Back at home I sweep the floor and carefully place cuttings of his hair onto the photograph from the newspaper, which I wrap inside a sheet of paper listing his six pretty marriages. I tuck the edges under as carefully as a packet of meat and place it under the floorboards for luck. On my hands and knees I scour the place, sloshing bleach into the darkest corners of the salon until my skin itches and flares. Soon enough he is here again, sitting in my chair, smelling of knives and mirrors. He is as red as a fairytale this man but he is my only client now so I need him to keep coming. I massage his skin with the jasmine oil, feeling his jaw beneath the beard. I pull the comb, inch by inch, through his thick hair that is as matted as a cowpat, but he does not touch me again. There is another ring on his left hand. They are stacking up.

I wash the red out of his beard and clear my throat, wanting to ask a question.
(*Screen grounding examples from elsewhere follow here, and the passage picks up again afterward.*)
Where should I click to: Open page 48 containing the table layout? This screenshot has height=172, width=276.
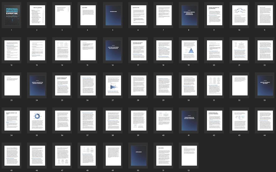click(87, 156)
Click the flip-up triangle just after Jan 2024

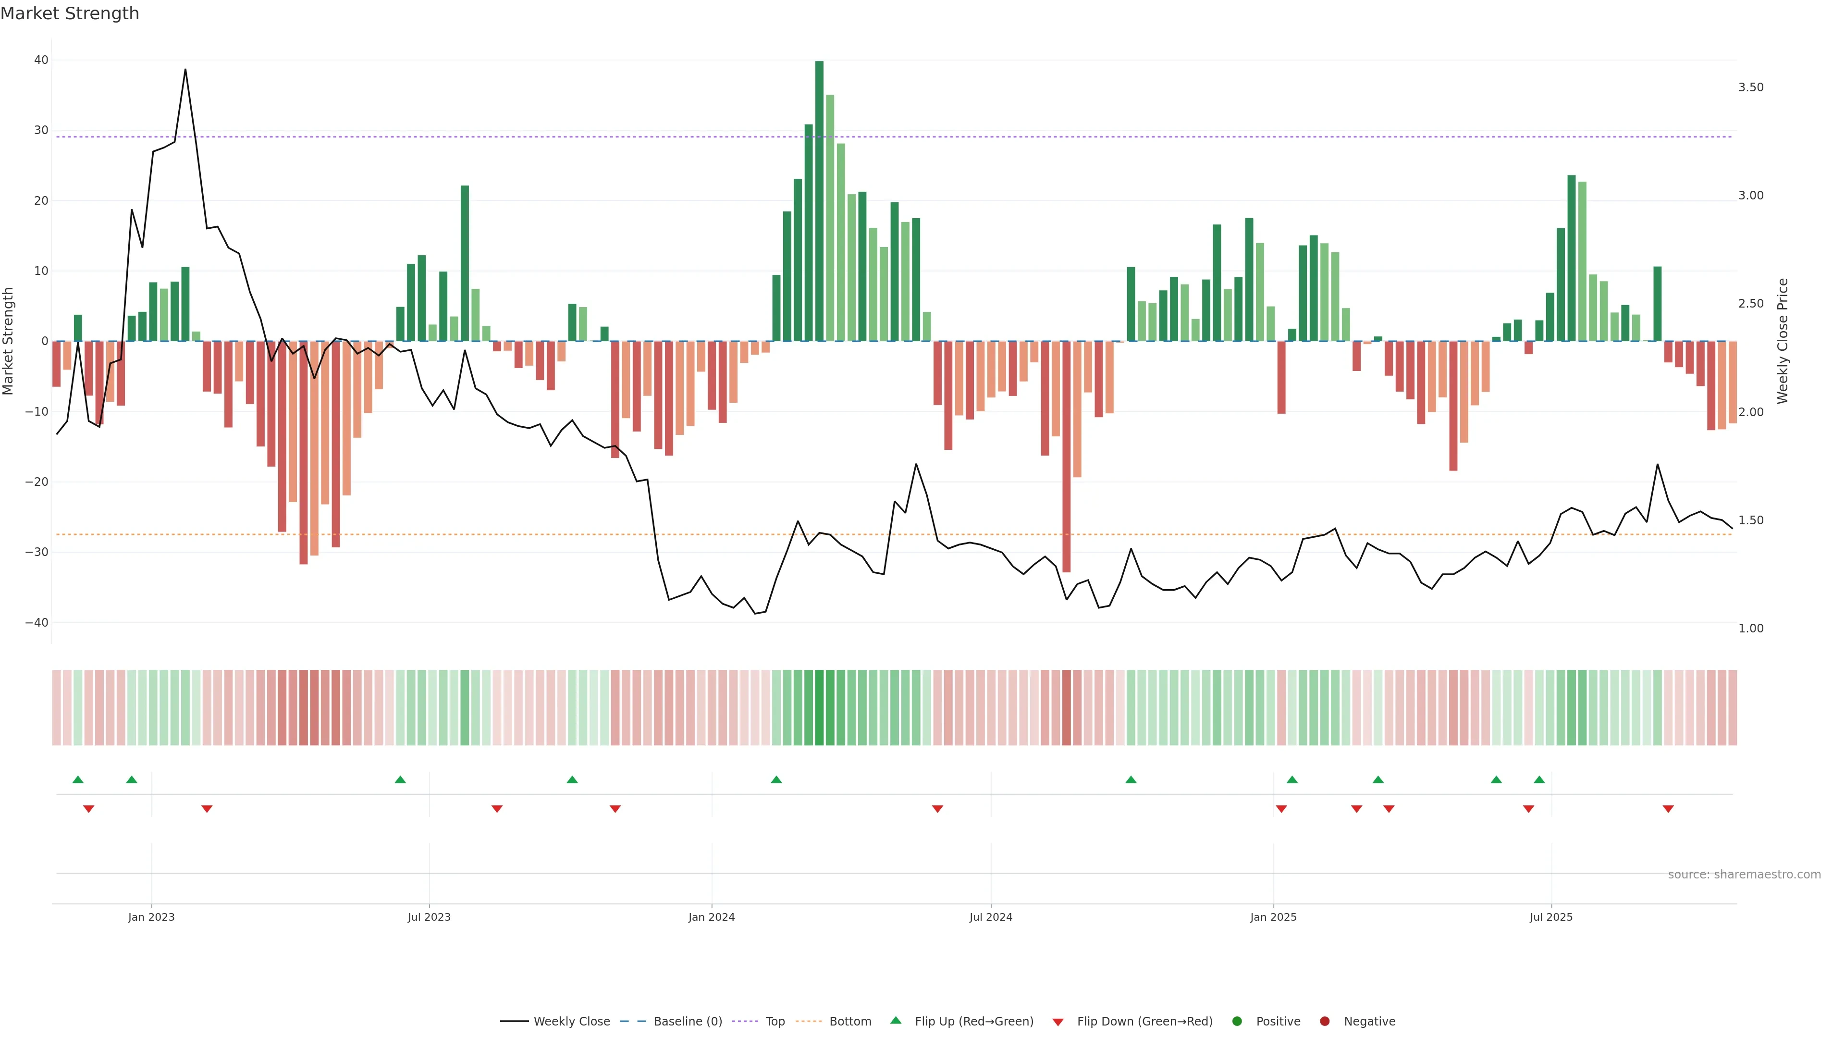click(776, 779)
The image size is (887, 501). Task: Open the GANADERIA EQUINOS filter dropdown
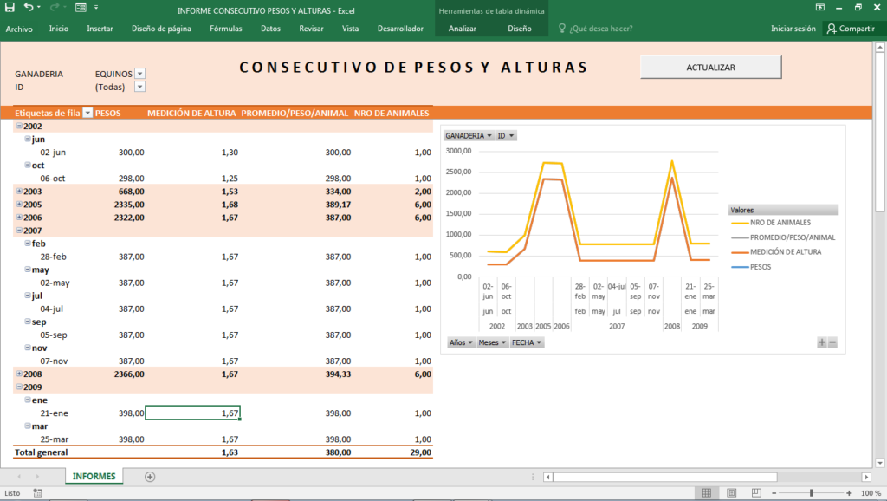click(139, 74)
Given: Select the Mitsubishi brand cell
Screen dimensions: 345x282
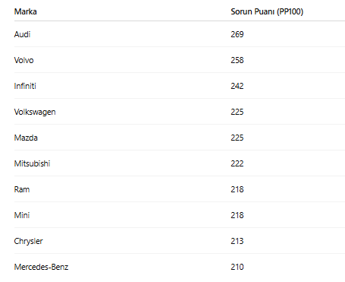Looking at the screenshot, I should tap(32, 163).
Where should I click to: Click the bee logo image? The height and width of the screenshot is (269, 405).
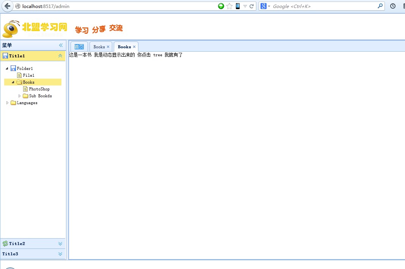pos(11,29)
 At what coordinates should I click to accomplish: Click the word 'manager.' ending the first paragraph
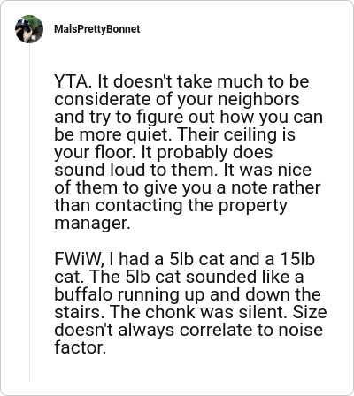(x=92, y=224)
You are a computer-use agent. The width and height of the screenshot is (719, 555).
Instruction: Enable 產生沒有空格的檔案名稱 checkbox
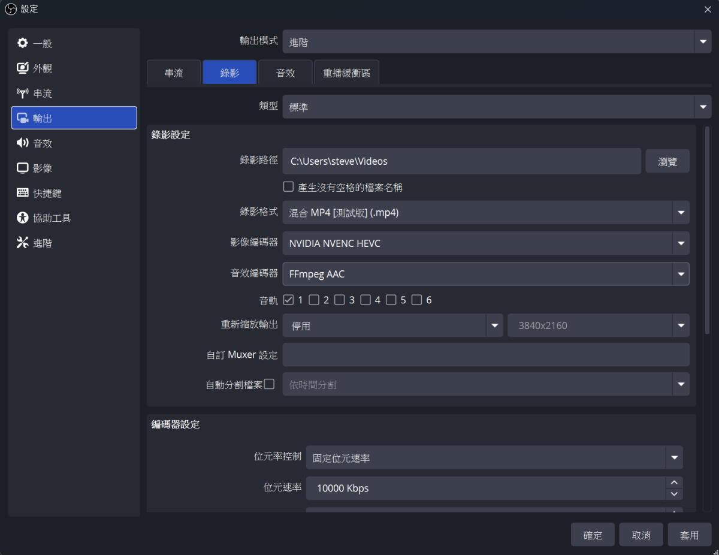tap(288, 187)
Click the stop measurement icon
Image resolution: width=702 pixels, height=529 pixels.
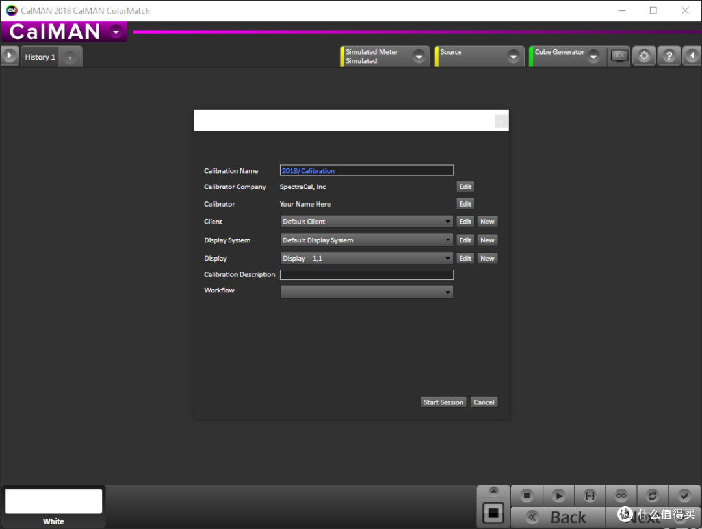click(x=527, y=496)
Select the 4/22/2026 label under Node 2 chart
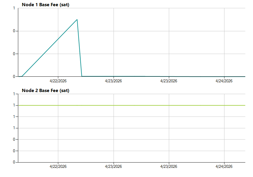Screen dimensions: 253x177 coord(58,166)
I do not. He relaxes back into the chair as I bring the bowl of dye forward. Gloves on and brush in hand, I paint, working into the roots that disappear into his face. I paint, we wait, I rinse and shampoo again. Perhaps if he let his beard grow white he would be powerless. I press the razor against his neck, feel the pulse of blood under the skin. I think of the bull hanging from its nose ring in the abattoir, jerking violently as the last drops of blood drain from its throat into the sluice. His hair has poked holes in the gloves and my hands are stained with ugly blue blotches. I rub the patchouli pomade into his beard and step back. It makes him look distinguished, this indigo black beard, hiding his throat, his mouth, his secrets in the darkness, but his pores still ooze with the affront of an open casket in mid summer.

I walk to the gate at the bull’s field and lay a posy of forget-me-nots on the ground. Into the broken air I whisper his wives’ names over and over and over again. With my fingers crossed tightly.